The book’s inclusion of the stories behind these tunes bears testament to Máirtín O’Connor’s rich emotional investment in his music.

“I think every tune is related to some life experience,” he says. “You’d have to have lived to write a particular tune in a particular way, so the tunes are more of a natural process in relation to my own life.”

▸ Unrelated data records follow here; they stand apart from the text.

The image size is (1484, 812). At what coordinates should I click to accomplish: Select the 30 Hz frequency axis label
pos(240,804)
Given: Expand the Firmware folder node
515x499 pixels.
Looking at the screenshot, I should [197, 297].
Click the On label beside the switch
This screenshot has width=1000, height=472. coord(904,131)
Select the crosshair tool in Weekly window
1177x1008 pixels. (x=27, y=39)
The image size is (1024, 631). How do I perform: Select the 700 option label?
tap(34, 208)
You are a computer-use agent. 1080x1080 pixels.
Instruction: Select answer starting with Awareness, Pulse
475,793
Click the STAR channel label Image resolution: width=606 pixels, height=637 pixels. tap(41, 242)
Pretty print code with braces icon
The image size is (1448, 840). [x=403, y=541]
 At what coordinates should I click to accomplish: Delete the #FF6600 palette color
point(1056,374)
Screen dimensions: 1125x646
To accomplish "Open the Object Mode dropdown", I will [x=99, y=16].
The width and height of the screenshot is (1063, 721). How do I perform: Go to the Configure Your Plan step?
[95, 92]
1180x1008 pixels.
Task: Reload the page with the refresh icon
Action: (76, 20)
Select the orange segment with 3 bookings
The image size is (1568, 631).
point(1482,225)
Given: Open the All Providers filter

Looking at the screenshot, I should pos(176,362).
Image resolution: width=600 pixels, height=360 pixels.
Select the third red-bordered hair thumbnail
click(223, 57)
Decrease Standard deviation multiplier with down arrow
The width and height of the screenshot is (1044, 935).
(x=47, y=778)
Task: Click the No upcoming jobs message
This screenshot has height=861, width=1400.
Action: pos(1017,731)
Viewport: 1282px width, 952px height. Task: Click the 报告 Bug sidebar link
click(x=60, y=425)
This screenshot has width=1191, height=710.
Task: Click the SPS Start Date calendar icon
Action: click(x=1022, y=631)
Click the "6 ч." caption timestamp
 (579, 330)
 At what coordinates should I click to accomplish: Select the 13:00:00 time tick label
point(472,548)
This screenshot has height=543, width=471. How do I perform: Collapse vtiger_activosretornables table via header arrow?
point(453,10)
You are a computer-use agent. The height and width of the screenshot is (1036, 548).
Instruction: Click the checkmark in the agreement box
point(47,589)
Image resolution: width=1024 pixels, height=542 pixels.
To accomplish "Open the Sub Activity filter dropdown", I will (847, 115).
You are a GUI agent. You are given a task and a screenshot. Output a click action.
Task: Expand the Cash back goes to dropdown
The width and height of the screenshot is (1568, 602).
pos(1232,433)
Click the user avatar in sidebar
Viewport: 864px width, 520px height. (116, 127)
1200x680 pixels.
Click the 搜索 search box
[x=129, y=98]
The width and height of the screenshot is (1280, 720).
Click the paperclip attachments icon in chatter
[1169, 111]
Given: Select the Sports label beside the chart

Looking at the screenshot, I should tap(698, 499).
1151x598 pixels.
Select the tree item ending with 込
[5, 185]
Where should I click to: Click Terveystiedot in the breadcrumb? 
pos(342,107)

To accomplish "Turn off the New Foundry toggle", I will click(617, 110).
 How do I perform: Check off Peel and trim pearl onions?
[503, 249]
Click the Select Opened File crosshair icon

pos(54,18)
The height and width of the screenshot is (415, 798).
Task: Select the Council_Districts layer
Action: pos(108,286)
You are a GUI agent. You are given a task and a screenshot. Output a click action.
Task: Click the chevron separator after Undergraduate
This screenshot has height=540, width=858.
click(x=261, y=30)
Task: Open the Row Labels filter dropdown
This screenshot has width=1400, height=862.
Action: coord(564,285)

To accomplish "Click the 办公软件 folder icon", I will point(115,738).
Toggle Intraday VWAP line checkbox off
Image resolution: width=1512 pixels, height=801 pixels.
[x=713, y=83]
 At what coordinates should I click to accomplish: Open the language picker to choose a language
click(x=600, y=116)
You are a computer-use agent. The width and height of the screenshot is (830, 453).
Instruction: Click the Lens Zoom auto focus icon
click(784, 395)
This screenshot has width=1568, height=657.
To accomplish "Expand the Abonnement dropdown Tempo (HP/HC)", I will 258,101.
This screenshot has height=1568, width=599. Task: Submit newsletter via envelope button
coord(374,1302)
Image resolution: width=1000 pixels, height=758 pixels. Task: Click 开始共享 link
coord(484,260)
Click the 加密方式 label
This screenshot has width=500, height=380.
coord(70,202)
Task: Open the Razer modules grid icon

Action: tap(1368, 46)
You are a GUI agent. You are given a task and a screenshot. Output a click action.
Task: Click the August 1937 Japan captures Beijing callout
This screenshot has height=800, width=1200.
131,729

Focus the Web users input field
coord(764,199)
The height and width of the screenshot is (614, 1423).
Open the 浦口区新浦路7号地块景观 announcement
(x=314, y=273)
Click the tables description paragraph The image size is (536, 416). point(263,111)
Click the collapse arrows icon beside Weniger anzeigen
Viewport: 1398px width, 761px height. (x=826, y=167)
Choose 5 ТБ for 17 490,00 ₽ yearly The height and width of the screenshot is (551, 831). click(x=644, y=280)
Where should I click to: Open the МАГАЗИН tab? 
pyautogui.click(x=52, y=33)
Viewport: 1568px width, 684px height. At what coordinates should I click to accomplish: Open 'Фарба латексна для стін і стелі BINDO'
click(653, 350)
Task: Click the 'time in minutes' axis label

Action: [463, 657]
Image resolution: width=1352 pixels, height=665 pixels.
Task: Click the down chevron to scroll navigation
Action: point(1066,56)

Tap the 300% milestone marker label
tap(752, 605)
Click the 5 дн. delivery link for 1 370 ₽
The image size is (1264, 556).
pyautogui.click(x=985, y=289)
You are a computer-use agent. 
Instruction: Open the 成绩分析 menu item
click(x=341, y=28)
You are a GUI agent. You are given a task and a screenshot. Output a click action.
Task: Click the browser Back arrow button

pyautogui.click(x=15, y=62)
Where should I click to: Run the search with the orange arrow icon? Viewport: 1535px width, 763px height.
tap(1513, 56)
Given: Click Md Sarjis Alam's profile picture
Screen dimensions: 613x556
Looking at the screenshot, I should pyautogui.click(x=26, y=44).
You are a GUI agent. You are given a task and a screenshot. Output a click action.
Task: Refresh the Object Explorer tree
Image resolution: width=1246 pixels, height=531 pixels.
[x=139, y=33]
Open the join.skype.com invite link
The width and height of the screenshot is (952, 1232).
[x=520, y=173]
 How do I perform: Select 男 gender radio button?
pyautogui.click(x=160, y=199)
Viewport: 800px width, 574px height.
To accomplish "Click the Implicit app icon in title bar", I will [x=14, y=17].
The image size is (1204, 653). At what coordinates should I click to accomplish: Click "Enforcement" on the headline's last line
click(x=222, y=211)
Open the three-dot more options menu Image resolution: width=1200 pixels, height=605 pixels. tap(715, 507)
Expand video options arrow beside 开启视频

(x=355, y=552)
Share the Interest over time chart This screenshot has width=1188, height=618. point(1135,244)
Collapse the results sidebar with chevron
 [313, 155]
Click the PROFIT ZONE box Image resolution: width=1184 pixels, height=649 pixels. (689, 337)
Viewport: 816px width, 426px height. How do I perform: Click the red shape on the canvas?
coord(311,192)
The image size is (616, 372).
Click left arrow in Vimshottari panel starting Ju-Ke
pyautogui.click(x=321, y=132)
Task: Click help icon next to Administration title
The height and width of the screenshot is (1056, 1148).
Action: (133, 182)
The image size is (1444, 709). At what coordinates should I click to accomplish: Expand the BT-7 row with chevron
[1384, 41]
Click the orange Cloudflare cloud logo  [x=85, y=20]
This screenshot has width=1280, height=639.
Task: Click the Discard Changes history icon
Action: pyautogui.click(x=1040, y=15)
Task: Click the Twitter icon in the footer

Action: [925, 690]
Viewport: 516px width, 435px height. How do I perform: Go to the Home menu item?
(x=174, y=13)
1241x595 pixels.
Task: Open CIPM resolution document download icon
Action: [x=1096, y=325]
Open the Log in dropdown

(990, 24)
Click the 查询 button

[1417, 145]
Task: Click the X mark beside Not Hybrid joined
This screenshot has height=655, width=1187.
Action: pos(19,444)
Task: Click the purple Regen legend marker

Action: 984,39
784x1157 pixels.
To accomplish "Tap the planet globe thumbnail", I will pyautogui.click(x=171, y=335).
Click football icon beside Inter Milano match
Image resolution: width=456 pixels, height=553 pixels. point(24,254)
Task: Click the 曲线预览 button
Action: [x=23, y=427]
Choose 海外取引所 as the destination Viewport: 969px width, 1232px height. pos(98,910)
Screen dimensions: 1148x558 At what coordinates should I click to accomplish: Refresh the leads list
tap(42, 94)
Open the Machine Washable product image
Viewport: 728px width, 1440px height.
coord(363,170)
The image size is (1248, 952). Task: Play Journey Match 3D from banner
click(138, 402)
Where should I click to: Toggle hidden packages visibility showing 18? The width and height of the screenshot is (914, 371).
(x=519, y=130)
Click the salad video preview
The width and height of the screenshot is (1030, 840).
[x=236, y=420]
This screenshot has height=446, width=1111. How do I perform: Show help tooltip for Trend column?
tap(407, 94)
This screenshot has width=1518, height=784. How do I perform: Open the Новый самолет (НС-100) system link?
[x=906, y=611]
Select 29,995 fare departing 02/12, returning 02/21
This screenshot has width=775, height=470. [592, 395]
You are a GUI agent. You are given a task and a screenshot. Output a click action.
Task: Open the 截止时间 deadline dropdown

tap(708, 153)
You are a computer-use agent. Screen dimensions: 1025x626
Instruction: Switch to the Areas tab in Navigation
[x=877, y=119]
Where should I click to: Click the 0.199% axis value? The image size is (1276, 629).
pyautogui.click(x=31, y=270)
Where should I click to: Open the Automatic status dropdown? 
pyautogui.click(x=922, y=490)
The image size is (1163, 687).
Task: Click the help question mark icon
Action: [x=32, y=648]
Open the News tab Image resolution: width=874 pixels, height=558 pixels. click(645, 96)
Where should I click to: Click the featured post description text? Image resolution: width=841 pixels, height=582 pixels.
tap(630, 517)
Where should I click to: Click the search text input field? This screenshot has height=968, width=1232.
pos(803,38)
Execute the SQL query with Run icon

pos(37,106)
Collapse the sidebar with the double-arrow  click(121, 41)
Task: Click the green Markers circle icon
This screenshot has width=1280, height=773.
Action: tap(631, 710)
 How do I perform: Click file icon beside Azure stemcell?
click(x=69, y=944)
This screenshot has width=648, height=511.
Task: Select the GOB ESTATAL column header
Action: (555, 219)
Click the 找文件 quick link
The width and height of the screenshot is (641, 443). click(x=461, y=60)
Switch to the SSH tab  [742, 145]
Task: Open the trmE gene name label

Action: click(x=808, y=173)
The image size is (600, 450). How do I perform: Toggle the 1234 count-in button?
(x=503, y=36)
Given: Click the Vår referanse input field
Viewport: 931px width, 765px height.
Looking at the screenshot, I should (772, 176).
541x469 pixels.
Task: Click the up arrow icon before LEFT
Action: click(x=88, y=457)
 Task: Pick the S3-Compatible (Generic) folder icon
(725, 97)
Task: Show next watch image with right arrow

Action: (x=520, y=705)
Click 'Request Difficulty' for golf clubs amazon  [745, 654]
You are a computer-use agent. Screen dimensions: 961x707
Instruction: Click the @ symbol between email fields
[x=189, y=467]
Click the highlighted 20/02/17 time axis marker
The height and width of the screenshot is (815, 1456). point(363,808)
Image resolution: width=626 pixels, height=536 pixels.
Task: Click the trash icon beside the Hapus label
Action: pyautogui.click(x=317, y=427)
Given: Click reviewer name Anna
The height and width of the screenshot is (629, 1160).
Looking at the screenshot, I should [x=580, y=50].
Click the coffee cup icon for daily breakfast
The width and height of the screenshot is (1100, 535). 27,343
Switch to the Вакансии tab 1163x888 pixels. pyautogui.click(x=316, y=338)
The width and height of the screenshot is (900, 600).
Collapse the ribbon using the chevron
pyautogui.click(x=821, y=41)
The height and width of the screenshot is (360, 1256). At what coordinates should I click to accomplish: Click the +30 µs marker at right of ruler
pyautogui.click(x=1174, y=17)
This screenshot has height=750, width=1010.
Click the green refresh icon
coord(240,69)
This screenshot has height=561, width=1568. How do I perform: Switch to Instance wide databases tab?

Does O’Connor have any qualms about releasing his tunes to the mercy of faceless musicians scattered across the globe? “At the end of the day, music is made to be shared,” O’Connor smiles. “It’s as simple as that. I enjoy playing with other musicians much more than playing on my own. It’s much more fun, and makes life all the more interesting. When I’ve heard other musicians playing my tunes, I’m fascinated by their interpretations. They can do beautiful things with my little tunes: things that I wouldn’t even think of, and that’s where it takes on a life of its own.”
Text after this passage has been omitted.